Top of Supplied data

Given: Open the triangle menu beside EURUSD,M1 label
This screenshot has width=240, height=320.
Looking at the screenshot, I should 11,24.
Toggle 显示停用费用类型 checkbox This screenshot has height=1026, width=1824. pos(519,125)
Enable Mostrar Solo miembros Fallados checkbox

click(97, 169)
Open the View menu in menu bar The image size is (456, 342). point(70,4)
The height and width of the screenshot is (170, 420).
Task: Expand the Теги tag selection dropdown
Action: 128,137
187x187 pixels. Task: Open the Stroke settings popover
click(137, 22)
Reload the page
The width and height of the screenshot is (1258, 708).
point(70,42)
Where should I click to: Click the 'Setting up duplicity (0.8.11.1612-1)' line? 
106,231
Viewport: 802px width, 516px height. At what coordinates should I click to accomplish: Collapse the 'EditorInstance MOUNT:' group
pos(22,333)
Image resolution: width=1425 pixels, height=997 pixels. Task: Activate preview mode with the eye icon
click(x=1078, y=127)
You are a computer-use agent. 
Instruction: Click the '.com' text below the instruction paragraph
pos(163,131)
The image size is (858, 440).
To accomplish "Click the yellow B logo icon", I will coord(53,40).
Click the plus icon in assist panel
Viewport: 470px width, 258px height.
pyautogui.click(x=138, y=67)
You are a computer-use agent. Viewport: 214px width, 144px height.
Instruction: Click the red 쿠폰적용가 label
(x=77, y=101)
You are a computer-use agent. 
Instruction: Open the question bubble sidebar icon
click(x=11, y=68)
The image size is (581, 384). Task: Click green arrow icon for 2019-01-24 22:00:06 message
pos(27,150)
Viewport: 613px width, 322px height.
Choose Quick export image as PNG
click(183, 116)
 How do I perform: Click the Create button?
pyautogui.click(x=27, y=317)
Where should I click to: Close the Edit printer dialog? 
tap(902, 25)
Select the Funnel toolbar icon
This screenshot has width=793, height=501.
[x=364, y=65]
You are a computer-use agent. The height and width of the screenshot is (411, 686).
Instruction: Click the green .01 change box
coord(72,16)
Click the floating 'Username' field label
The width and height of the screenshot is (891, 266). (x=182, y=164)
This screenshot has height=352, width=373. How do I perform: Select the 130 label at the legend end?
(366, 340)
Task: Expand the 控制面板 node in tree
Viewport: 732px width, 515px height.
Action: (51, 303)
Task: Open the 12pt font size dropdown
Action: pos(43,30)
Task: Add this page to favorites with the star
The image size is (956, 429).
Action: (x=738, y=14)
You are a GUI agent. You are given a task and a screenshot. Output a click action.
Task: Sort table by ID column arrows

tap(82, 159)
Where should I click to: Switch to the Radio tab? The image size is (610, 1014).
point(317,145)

Bottom of Supplied data

What is required:
Reproduce the whole listing above, word for word.

Solution to the problem:
Given: Open the triangle menu beside EURUSD,M1 label
This screenshot has width=240, height=320.
Looking at the screenshot, I should 11,24.
Toggle 显示停用费用类型 checkbox This screenshot has height=1026, width=1824. pos(519,125)
Enable Mostrar Solo miembros Fallados checkbox

click(97, 169)
Open the View menu in menu bar The image size is (456, 342). point(70,4)
The height and width of the screenshot is (170, 420).
Task: Expand the Теги tag selection dropdown
Action: 128,137
187x187 pixels. Task: Open the Stroke settings popover
click(137, 22)
Reload the page
The width and height of the screenshot is (1258, 708).
point(70,42)
Where should I click to: Click the 'Setting up duplicity (0.8.11.1612-1)' line? 
106,231
Viewport: 802px width, 516px height. At what coordinates should I click to accomplish: Collapse the 'EditorInstance MOUNT:' group
pos(22,333)
Image resolution: width=1425 pixels, height=997 pixels. Task: Activate preview mode with the eye icon
click(x=1078, y=127)
You are a computer-use agent. 
Instruction: Click the '.com' text below the instruction paragraph
pos(163,131)
The image size is (858, 440).
To accomplish "Click the yellow B logo icon", I will coord(53,40).
Click the plus icon in assist panel
Viewport: 470px width, 258px height.
pyautogui.click(x=138, y=67)
You are a computer-use agent. Viewport: 214px width, 144px height.
Instruction: Click the red 쿠폰적용가 label
(x=77, y=101)
You are a computer-use agent. 
Instruction: Open the question bubble sidebar icon
click(x=11, y=68)
The image size is (581, 384). Task: Click green arrow icon for 2019-01-24 22:00:06 message
pos(27,150)
Viewport: 613px width, 322px height.
Choose Quick export image as PNG
click(183, 116)
 How do I perform: Click the Create button?
pyautogui.click(x=27, y=317)
Where should I click to: Close the Edit printer dialog? 
tap(902, 25)
Select the Funnel toolbar icon
This screenshot has width=793, height=501.
[x=364, y=65]
You are a computer-use agent. The height and width of the screenshot is (411, 686).
Instruction: Click the green .01 change box
coord(72,16)
Click the floating 'Username' field label
The width and height of the screenshot is (891, 266). (x=182, y=164)
This screenshot has height=352, width=373. How do I perform: Select the 130 label at the legend end?
(366, 340)
Task: Expand the 控制面板 node in tree
Viewport: 732px width, 515px height.
Action: (51, 303)
Task: Open the 12pt font size dropdown
Action: pos(43,30)
Task: Add this page to favorites with the star
The image size is (956, 429).
Action: (x=738, y=14)
You are a GUI agent. You are given a task and a screenshot. Output a click action.
Task: Sort table by ID column arrows

tap(82, 159)
Where should I click to: Switch to the Radio tab? The image size is (610, 1014).
point(317,145)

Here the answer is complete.